Ricky mempertanyakan masih banyaknya penerbangan internasional yang diperbolehkan masuk dari negara yang sedang gawat Covid 19. Menurutnya, lebih baik menghentikan penerbangan daripada pemerintah saat ini lebih fokus menyetop KRL Jabodetabek. "Kan corona datang hanya dari penerbangan dan kapal laut yang datang dari luar negeri. Bukan dari jalur darat. Mana ada dari Jepang bisa lewat jalur darat ke Indonesia. Harusnya kan sejak awal Januari atau awal Februari sudah disetop semua penerbangan dari internasional pun kapal laut," kata dia.

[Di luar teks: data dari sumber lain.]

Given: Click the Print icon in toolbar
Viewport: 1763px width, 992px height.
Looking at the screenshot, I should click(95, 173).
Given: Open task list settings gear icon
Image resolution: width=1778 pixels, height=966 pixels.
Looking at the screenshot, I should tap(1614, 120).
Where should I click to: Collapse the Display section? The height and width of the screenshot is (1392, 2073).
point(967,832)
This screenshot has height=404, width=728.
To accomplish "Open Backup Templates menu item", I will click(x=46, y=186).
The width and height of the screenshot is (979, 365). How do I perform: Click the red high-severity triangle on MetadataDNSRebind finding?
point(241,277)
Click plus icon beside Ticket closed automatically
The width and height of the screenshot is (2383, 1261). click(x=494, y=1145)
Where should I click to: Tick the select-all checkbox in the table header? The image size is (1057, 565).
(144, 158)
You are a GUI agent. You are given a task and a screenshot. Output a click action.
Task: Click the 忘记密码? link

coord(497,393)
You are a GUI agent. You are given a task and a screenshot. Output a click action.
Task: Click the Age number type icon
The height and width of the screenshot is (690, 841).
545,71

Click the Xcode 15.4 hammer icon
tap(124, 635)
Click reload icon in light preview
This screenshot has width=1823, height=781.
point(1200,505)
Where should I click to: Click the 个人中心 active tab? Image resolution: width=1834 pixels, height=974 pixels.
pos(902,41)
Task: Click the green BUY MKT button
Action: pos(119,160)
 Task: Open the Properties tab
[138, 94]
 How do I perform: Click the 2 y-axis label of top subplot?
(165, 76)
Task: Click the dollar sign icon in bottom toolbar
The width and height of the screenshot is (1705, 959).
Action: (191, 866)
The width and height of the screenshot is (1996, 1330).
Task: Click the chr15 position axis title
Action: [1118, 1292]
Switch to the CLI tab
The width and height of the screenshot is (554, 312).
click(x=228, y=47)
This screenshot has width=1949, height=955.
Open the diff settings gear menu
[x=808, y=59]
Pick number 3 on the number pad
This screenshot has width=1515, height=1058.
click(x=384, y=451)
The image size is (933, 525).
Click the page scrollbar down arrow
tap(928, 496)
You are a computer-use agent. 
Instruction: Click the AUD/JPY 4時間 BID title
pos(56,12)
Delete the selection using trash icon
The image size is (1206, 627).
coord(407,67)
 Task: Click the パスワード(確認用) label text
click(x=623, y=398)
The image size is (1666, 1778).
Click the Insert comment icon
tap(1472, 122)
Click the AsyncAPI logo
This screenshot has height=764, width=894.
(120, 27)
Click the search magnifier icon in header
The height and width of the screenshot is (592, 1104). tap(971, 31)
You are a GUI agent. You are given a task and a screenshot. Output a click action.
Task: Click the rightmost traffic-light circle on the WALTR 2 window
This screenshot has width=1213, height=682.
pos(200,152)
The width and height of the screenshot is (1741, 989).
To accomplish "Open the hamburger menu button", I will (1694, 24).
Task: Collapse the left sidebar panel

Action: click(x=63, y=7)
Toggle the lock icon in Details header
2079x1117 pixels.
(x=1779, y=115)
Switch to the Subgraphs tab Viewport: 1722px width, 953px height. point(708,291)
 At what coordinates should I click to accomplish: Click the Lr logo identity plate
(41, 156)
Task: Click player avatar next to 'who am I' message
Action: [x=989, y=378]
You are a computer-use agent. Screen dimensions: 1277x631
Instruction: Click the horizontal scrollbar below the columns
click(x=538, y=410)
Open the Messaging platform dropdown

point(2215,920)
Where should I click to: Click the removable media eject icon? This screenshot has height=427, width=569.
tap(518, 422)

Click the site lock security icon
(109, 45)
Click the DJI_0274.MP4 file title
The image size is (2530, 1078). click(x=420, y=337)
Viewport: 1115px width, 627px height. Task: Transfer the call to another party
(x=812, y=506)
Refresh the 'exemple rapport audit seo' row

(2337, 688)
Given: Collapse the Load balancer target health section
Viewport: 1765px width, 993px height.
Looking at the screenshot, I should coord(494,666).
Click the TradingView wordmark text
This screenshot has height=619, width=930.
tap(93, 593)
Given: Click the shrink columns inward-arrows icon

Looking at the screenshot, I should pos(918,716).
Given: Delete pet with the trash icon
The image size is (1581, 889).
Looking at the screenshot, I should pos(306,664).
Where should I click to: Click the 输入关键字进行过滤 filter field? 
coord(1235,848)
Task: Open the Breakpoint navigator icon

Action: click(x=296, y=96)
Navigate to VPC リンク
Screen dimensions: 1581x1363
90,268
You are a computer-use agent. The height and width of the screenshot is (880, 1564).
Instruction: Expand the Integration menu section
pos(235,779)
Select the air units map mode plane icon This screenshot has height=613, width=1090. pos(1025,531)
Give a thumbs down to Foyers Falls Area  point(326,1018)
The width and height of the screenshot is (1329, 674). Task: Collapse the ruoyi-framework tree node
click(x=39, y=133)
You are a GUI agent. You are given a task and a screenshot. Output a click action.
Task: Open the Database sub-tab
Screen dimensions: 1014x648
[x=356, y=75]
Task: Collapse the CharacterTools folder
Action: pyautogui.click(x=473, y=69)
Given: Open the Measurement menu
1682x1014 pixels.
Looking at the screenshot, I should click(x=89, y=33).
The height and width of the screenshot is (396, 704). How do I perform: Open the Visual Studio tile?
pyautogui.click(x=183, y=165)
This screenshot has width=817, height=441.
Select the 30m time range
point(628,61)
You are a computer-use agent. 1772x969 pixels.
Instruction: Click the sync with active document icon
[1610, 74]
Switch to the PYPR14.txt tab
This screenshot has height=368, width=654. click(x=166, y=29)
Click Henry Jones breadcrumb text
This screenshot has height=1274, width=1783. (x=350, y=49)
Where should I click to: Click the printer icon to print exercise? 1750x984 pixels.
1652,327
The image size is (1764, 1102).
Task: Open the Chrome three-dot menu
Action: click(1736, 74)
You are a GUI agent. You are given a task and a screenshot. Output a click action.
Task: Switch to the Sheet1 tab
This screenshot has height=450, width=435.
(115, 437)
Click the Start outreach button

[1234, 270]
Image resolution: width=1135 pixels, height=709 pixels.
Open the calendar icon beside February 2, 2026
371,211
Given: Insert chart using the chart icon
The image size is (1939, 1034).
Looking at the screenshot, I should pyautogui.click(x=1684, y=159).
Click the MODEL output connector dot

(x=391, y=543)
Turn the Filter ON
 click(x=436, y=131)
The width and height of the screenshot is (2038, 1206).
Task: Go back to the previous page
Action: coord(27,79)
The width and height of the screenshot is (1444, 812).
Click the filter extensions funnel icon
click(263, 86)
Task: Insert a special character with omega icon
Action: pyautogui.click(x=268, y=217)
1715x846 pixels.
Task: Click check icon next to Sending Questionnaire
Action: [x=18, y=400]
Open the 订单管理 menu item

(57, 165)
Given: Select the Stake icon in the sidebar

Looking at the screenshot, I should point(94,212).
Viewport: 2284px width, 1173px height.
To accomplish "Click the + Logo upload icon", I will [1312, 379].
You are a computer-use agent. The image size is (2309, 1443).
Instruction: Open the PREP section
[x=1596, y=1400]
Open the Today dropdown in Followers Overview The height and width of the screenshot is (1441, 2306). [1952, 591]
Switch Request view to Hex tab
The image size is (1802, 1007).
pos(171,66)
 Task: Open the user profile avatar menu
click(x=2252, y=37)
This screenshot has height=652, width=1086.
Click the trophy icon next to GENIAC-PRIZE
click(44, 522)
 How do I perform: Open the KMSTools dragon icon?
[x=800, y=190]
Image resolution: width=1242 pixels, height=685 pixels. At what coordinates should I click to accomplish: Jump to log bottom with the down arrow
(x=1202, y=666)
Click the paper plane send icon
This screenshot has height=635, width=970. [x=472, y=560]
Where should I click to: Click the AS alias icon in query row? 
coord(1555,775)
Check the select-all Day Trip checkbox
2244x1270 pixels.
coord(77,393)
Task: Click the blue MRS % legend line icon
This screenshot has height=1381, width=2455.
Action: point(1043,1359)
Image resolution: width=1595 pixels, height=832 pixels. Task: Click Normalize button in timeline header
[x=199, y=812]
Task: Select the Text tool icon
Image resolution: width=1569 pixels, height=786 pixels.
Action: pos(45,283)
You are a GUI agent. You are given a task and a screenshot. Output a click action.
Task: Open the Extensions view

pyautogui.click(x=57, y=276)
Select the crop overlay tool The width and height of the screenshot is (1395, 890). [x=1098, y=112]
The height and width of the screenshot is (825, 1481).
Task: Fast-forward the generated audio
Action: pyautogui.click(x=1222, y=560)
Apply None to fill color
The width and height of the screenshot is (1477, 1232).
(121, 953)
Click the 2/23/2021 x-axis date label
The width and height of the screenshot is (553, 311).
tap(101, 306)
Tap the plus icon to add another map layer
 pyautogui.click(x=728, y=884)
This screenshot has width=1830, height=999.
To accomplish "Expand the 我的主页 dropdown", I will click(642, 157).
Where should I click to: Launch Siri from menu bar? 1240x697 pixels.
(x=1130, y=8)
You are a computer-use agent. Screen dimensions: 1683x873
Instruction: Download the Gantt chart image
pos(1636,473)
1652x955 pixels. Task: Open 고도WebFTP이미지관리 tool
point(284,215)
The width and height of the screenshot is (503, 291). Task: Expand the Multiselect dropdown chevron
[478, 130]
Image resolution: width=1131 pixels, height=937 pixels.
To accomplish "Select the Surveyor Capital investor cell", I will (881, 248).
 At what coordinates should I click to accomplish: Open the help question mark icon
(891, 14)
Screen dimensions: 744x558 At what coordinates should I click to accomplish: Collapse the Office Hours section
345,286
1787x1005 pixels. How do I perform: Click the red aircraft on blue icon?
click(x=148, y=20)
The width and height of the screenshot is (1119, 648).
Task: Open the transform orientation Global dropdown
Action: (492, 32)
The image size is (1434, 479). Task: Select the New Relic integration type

Ricky kemudian menjelaskan mengapa dia berpandangan Covid 19 bukanlah force majeure dengan logika hukum tentang rumah tetangga kebakaran. Misalkan ada rumah dengan nomor 7, 8, 9 dan 10 berjejer. Ketika rumah nomor 8 kebakaran (kondisi force majeure), maka rumah 7, 9, 10 seharusnya sudah bisa menduga rumahnya dapat terdampak. Jika tak melakukan mitigasi atau langkah apapun, otomatis rumah selain nomor 8 juga bisa habis dilahap si jago merah.
"Kalau rumah sebelah terbakar, kita diam aja ya bukan force majeure. Seperti itulah kondisi Indonesia. Maksud saya tak ada upaya sama sekali untuk memadamkan api, disitulah letak tidak ada keadaan memaksanya," jelasnya. Di sisi lain, dia mengatakan bahwa keadaan memaksa atau force majeure dikenal dalam hukum perdata merupakan kondisi yang terjadi setelah dibuat perjanjian atau kontrak yang menghalangi salah satu pihak untuk memenuhi kewajibannya atau prestasinya. Oleh karenanya, dalam keadaan force majeure, pihak yang tidak menjalankan kewajiban tidak bisa dinyatakan sebagai wanprestasi.
"Jadi semua kontrak atau perjanjian bisnis harus tetap jalan semuanya. Perbankan tidak perlu khawatir, debitur lakukan restrukturisasi hutang saja, karena Pasal 1320 KUH Perdata tetap mengikat para pihak dalam kontrak atau perjanjian. Tidak bisa dibatalkan karena Covid 19, Covid 19 bukan keadaan memaksa," kata dia. Ricky juga mengatakan bahwa krisis moneter tahun 1997 1998 saja bukan dianggap orce majeure, padahal ekonomi seluruh dunia terutama Indonesia hancur lebur saat itu. Ricky mengklaim sudah membaca Yurisprudensi Mahkamah Agung, yaitu Putusan Kasasi Mahkamah Agung Nomor 1787 K/PDT/2005 yang menguatkan putusan Pengadilan Negeri Jakarta Pusat Nomor. 237/Pdt.G/2003/PN.Jkt.Pst dimana berisi '…bahwa krisis moneter yang menimpa Indonesia sekalipun bukan keadaan kahar (Force Majeure) sebagaimana ditentukan dalam undang undang/ hukum perdata'.
"Sehingga kalaupun terjadi pandemi corona seperti sekarang, bukan berarti langsung menimbulkan sengketa yang bermuara pada tuduhan wanprestasi. Kedua belah pihak dapat melakukan renegosiasi atau menjadwal ulang utang yang harus dibayar atau restrukturisasi utang lah," tandasnya.